GIVEN EXERCISE >> Find every line in the records that contains the word "accomplish" and copy each of those lines. The match is case-sensitive.

----------------

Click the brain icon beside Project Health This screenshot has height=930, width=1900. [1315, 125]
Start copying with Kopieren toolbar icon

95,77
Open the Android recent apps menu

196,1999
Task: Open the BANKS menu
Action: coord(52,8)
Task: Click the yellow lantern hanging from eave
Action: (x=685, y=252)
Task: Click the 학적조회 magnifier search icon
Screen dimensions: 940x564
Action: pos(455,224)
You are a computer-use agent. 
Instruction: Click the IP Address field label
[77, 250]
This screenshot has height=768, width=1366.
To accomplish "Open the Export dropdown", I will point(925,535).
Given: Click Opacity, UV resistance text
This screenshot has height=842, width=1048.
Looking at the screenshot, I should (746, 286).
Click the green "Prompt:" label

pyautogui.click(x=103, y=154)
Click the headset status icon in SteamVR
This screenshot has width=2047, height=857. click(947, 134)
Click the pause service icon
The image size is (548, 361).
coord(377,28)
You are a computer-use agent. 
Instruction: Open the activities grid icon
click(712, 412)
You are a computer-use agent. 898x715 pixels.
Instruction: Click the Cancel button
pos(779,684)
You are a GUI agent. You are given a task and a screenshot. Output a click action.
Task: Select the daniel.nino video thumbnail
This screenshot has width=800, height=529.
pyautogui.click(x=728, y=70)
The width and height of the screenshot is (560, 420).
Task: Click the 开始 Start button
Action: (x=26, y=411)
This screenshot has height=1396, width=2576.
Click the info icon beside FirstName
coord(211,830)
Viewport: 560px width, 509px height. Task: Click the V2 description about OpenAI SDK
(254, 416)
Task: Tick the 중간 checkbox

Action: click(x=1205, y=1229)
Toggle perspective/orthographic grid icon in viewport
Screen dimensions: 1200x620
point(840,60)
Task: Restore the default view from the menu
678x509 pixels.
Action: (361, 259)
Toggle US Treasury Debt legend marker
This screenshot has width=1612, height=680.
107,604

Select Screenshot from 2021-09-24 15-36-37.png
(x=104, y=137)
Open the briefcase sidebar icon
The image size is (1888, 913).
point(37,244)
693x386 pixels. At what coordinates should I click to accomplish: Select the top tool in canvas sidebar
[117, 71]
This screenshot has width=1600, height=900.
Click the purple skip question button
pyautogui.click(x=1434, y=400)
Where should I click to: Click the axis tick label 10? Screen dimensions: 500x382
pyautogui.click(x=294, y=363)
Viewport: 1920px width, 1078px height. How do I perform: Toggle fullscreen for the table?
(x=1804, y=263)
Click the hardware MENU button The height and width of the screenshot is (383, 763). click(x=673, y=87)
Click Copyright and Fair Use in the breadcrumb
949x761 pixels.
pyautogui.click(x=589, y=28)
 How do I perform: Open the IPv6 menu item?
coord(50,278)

----------------

EXPECTED OUTPUT >>
To accomplish "Open the Export dropdown", I will point(925,535).
693x386 pixels. At what coordinates should I click to accomplish: Select the top tool in canvas sidebar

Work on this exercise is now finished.